Copy out the lines from the one containing "Where should I click to: Click the blue" to the one containing "point(57,1167)", keeping both of those lines.

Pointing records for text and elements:
<<<<
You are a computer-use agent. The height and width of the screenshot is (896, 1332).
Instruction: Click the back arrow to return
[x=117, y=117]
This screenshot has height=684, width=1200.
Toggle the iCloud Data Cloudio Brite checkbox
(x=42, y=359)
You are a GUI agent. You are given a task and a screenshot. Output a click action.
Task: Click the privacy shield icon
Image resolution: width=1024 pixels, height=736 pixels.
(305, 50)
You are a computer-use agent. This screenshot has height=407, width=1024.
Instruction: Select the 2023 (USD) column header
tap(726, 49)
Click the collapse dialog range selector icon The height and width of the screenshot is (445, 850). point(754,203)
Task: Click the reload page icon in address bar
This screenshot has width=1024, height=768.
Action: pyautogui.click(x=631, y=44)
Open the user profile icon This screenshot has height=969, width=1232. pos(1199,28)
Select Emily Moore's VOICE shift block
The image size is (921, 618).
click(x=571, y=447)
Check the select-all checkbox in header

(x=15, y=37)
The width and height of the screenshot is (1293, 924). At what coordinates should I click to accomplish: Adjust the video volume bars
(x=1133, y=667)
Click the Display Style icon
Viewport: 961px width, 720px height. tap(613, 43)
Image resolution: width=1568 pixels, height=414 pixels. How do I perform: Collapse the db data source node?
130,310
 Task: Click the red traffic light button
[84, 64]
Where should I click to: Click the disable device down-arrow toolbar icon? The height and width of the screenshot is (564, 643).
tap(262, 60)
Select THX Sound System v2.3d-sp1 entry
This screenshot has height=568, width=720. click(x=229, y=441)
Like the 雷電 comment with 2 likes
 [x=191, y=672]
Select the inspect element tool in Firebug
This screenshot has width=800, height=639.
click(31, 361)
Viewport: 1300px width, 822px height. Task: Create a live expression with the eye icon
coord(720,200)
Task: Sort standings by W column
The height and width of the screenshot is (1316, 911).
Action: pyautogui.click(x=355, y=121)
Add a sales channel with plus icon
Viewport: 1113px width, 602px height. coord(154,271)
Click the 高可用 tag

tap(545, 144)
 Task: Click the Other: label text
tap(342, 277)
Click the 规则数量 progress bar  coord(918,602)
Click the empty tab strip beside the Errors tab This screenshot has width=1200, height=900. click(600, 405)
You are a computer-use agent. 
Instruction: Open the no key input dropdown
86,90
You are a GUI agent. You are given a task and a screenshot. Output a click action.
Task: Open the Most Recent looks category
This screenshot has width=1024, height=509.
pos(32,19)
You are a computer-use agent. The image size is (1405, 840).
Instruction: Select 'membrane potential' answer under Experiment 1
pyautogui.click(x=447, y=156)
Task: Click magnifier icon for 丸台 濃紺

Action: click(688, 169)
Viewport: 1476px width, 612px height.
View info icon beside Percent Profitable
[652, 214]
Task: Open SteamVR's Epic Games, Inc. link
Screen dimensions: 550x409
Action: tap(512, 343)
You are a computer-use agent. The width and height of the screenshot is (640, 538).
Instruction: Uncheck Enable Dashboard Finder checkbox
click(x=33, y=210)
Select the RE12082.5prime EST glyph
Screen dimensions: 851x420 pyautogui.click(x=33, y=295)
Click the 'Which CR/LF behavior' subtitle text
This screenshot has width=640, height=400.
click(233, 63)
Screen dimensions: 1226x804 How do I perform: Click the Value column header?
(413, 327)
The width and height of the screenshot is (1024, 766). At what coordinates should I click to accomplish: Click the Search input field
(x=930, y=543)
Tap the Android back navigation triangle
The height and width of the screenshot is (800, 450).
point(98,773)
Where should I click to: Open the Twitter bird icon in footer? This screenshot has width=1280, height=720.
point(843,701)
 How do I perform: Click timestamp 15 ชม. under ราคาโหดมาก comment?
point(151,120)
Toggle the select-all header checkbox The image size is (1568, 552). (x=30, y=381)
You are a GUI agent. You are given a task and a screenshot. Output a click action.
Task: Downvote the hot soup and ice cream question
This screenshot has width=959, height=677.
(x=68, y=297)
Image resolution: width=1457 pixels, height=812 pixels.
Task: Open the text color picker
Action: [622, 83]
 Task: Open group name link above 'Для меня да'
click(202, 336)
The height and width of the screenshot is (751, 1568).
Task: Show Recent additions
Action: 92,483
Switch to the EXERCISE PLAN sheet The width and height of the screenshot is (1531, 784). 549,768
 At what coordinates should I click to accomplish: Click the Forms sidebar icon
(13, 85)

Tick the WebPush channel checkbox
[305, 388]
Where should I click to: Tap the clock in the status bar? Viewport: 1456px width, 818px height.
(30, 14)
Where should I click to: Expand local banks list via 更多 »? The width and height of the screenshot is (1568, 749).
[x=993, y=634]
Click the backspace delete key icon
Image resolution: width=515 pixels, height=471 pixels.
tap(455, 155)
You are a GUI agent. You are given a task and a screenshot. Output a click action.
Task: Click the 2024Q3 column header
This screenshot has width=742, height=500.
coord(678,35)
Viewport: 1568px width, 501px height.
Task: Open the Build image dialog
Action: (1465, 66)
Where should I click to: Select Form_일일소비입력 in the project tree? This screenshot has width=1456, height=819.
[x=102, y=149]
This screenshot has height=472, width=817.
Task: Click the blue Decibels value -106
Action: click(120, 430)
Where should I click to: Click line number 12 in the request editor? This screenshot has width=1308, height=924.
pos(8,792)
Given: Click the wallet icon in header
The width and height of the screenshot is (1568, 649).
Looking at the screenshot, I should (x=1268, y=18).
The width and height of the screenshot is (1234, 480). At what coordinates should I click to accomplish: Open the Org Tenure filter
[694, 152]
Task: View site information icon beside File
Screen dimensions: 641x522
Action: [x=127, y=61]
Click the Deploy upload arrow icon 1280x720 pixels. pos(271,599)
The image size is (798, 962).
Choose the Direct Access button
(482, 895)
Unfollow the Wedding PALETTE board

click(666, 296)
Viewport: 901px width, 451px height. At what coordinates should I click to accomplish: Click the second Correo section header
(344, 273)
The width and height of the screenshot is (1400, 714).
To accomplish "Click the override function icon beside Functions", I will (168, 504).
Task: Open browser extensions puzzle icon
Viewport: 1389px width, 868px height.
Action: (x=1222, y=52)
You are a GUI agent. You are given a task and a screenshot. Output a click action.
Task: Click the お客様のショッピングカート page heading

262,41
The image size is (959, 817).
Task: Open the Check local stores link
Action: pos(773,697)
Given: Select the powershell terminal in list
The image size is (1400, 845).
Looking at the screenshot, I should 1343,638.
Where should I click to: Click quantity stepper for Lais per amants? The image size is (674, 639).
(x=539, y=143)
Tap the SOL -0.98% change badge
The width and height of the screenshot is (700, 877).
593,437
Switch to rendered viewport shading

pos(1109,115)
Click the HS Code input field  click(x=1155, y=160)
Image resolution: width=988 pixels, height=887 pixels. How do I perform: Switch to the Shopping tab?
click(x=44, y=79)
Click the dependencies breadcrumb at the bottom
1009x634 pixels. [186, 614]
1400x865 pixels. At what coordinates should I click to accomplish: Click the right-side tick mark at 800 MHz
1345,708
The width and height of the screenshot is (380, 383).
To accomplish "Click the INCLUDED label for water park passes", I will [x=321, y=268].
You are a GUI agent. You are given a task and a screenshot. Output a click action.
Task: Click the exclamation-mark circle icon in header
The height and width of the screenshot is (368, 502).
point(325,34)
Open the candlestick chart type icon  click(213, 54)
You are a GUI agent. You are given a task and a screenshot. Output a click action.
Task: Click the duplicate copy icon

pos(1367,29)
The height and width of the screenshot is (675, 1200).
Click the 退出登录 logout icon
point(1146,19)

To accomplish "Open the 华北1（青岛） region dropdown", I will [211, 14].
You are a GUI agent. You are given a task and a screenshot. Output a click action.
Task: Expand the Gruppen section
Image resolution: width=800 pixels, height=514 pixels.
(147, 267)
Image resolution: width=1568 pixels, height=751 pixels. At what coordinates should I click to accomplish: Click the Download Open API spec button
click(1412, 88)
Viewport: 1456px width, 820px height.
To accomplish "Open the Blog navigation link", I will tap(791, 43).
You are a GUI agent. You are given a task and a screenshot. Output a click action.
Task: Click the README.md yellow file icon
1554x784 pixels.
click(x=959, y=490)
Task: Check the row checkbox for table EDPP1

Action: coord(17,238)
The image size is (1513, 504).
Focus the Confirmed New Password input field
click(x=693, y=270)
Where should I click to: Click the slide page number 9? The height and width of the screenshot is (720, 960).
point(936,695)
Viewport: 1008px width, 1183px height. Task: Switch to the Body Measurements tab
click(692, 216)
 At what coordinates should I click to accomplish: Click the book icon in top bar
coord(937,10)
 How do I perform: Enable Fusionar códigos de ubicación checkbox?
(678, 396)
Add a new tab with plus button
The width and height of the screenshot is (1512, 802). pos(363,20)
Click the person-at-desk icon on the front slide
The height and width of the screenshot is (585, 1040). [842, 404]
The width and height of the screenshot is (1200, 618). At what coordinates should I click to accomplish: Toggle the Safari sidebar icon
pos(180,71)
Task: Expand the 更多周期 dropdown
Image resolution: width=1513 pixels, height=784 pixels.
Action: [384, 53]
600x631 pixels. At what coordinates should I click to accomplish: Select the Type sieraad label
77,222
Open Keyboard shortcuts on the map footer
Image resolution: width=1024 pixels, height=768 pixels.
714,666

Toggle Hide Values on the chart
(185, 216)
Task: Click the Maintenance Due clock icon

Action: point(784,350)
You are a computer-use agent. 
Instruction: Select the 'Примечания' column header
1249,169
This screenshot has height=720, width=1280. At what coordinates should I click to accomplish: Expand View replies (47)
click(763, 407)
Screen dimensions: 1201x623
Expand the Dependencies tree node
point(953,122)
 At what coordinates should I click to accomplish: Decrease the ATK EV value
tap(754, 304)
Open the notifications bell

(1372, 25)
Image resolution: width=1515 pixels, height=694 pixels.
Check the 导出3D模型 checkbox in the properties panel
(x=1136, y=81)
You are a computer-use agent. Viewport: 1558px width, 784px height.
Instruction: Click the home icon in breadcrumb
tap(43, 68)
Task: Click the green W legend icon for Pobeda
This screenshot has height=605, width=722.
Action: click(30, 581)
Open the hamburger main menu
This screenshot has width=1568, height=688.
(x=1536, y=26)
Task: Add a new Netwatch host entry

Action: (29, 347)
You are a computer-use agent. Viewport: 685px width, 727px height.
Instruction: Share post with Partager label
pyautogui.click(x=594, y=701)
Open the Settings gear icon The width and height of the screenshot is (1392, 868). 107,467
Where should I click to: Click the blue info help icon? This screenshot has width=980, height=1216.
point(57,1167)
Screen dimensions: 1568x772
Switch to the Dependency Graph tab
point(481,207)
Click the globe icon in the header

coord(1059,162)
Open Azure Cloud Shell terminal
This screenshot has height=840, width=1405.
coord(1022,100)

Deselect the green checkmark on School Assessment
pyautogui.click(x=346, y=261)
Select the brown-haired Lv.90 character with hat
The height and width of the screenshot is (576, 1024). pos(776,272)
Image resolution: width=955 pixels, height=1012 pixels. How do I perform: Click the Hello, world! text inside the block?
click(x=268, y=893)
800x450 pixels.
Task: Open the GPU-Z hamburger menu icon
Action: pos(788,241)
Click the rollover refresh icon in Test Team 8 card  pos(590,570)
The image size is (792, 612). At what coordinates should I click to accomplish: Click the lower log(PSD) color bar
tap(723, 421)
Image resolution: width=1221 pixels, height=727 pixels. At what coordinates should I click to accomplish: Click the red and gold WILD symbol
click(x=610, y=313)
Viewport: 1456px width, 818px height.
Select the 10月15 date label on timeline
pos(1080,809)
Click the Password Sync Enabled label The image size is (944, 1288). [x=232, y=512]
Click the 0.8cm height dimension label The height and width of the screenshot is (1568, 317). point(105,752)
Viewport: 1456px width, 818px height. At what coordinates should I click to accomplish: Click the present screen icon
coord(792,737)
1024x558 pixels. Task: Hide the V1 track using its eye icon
>>>>
Solution for this exercise>
Where should I click to: Click the blue info help icon? This screenshot has width=980, height=1216.
point(57,1167)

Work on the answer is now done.